=== Begin Enclosure ===

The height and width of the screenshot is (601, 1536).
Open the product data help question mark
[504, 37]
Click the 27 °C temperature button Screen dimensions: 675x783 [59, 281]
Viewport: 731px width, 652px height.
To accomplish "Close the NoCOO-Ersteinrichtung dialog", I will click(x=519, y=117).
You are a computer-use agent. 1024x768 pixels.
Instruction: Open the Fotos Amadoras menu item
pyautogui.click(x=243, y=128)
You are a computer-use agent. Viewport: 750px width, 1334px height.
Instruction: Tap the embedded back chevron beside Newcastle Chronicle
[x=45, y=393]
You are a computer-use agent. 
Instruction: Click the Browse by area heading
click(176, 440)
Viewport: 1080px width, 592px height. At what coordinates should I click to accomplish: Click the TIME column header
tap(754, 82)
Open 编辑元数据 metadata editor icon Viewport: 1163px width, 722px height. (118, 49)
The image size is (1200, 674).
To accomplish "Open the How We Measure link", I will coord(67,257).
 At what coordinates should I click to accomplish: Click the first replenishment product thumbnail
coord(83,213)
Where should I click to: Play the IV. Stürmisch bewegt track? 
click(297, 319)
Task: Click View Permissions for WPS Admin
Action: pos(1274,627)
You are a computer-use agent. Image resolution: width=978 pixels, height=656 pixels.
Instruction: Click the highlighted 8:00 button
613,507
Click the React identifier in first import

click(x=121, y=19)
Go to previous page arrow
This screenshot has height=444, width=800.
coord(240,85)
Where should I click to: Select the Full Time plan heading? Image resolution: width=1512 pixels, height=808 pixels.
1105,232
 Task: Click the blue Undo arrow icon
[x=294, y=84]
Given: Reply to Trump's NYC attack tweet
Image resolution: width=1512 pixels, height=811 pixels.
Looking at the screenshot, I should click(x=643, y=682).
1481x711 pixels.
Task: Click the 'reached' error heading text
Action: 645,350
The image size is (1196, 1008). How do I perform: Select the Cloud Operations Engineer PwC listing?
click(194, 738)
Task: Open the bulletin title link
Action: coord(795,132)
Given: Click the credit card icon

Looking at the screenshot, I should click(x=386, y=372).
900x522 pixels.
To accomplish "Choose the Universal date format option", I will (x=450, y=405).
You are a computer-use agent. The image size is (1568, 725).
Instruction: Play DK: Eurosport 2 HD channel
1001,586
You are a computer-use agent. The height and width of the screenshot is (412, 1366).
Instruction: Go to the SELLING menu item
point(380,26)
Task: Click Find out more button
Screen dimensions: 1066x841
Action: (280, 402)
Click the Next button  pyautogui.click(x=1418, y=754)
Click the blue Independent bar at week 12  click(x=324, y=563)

=== End Enclosure ===

■ **PROBLEM DESCRIPTION**: Looking at the entries above, say how many lines contain the word "agent". Nothing but the number is needed.

■ **RESPONSE TO THE TASK**: 6